What to expect at Edinburgh
I did this for Brighton, and I’m going to do this again for Edinburgh. Whatever you want to see, there will be a lot of differences from before. These, I think, are going to be the biggest ones:
The diminished fringe: Already said before, but will say it again. Brighton and Buxton managed to pass off as normal fringes with a 40% reduction in size, but you cannot disguise an 80% reduction. This means that Edinburgh Fringe 2021 is going to be lot more like Brighton Fringe 2020, where the object of the game is to simply put on any kind of fringe. On the other hand, you have to hand it to the performers who braved the uncertainty and come anyway. The few performers here deserve a lot of respect.
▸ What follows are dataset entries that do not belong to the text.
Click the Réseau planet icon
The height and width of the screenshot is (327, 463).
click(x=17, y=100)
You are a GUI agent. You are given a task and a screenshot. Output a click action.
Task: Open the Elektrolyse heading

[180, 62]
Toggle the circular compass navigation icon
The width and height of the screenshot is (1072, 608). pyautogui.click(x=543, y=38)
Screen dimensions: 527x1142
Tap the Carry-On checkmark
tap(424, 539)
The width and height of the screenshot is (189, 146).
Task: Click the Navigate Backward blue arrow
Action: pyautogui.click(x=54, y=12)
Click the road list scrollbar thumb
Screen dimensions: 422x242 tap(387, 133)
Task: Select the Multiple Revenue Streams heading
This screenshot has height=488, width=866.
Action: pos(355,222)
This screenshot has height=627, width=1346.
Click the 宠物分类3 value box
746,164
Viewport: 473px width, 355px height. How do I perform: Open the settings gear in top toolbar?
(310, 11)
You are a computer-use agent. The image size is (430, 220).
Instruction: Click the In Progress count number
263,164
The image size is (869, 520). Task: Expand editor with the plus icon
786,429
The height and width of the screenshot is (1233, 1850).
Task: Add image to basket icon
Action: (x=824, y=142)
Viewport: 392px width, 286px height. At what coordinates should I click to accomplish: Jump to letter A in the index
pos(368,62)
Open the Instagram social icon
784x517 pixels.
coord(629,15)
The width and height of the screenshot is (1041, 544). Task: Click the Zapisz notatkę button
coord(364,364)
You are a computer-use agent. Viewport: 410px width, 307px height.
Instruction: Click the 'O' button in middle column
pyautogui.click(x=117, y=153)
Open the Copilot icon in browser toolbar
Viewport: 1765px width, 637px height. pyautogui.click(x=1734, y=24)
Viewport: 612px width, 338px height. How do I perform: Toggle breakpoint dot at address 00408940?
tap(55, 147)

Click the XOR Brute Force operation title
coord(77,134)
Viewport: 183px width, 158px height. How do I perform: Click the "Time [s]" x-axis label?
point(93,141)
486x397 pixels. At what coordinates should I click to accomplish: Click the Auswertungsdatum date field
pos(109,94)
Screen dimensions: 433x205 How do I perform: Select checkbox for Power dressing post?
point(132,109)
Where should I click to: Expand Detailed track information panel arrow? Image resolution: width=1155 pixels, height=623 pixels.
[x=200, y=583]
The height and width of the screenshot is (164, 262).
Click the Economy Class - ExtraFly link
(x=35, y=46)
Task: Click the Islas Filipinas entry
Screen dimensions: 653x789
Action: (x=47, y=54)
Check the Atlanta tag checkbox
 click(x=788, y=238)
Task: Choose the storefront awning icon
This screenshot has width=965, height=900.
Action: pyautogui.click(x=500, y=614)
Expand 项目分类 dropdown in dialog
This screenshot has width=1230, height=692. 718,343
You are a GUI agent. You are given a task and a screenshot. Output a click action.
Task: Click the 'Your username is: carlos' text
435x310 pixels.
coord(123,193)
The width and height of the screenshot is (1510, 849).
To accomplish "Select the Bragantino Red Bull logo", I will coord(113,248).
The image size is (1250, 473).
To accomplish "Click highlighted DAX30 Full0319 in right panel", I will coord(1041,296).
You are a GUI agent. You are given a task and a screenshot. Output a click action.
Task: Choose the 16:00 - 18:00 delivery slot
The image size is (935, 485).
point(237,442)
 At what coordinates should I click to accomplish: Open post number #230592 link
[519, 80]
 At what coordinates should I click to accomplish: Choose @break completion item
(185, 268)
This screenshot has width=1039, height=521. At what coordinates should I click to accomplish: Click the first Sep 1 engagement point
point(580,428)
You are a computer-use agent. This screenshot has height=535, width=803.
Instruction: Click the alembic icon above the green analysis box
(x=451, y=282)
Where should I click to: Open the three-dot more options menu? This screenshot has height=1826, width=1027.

The REALLY last-minute fringe: You think that Brighton Fringe left it to the last moment to put together a programme? That’s nothing compared to Edinburgh. When tickets went on sale a month before fringe opening, there were just 170 registrations – and had the numbers stayed that way, it would have been a disaster. However, that was partly because The Space and Summerhall were the only two notable venues who’d announced their programmes. Most of the venues announced their programmes later, but Edinburgh only edged ahead of Brighton with one week to go. Brighton managed to keep together with a programme known only a month in advance – we will shortly find out if Eidnburgh can get away with just a week in advance.